How to complete this task - If a line in the entries contains the word "will", list it.
Extracted records Block Start
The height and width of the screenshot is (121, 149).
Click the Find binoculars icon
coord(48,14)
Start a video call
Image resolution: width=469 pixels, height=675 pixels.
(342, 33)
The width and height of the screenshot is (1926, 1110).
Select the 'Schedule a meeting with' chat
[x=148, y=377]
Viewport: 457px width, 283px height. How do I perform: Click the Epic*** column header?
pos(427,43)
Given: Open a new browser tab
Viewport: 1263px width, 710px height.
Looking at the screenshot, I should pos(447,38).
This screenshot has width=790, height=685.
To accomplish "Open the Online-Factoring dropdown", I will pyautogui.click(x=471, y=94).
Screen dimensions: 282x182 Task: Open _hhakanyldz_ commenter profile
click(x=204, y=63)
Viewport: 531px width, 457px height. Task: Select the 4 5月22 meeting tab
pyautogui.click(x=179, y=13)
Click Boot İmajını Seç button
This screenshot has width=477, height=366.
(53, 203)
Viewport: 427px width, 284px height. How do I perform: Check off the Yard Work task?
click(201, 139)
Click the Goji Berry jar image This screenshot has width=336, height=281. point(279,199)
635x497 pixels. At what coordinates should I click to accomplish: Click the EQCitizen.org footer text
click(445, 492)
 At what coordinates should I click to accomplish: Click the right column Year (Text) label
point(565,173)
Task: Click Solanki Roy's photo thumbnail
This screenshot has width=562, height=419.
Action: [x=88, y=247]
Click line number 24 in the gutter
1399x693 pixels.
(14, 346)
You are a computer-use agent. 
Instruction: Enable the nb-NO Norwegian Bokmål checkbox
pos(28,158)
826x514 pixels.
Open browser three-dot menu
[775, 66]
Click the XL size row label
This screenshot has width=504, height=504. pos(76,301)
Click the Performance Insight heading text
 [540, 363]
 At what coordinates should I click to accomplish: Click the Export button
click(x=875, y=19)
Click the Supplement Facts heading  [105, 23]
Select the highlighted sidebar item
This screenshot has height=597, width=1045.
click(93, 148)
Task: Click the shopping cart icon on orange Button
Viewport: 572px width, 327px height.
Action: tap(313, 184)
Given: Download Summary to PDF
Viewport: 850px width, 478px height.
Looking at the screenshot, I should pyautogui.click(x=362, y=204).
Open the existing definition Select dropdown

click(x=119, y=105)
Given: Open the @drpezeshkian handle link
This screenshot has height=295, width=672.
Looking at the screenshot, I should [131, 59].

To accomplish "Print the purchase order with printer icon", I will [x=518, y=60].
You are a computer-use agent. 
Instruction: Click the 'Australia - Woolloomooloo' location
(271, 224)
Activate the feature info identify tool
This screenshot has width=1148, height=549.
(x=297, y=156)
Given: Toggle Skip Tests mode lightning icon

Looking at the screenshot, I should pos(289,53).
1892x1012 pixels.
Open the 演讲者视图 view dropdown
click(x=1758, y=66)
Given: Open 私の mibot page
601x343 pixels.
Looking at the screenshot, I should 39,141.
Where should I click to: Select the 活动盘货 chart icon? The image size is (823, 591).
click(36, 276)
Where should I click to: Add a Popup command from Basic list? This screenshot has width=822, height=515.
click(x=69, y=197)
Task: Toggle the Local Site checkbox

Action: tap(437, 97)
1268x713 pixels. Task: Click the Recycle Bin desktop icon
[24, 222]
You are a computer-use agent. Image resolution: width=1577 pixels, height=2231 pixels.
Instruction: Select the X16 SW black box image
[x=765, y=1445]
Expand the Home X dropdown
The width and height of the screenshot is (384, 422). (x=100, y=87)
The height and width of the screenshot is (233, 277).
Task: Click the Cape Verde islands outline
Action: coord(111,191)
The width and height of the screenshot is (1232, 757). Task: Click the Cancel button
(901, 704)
Extracted records Block End
Output for this task -
To accomplish "Open the Online-Factoring dropdown", I will pyautogui.click(x=471, y=94).
To accomplish "Print the purchase order with printer icon", I will [x=518, y=60].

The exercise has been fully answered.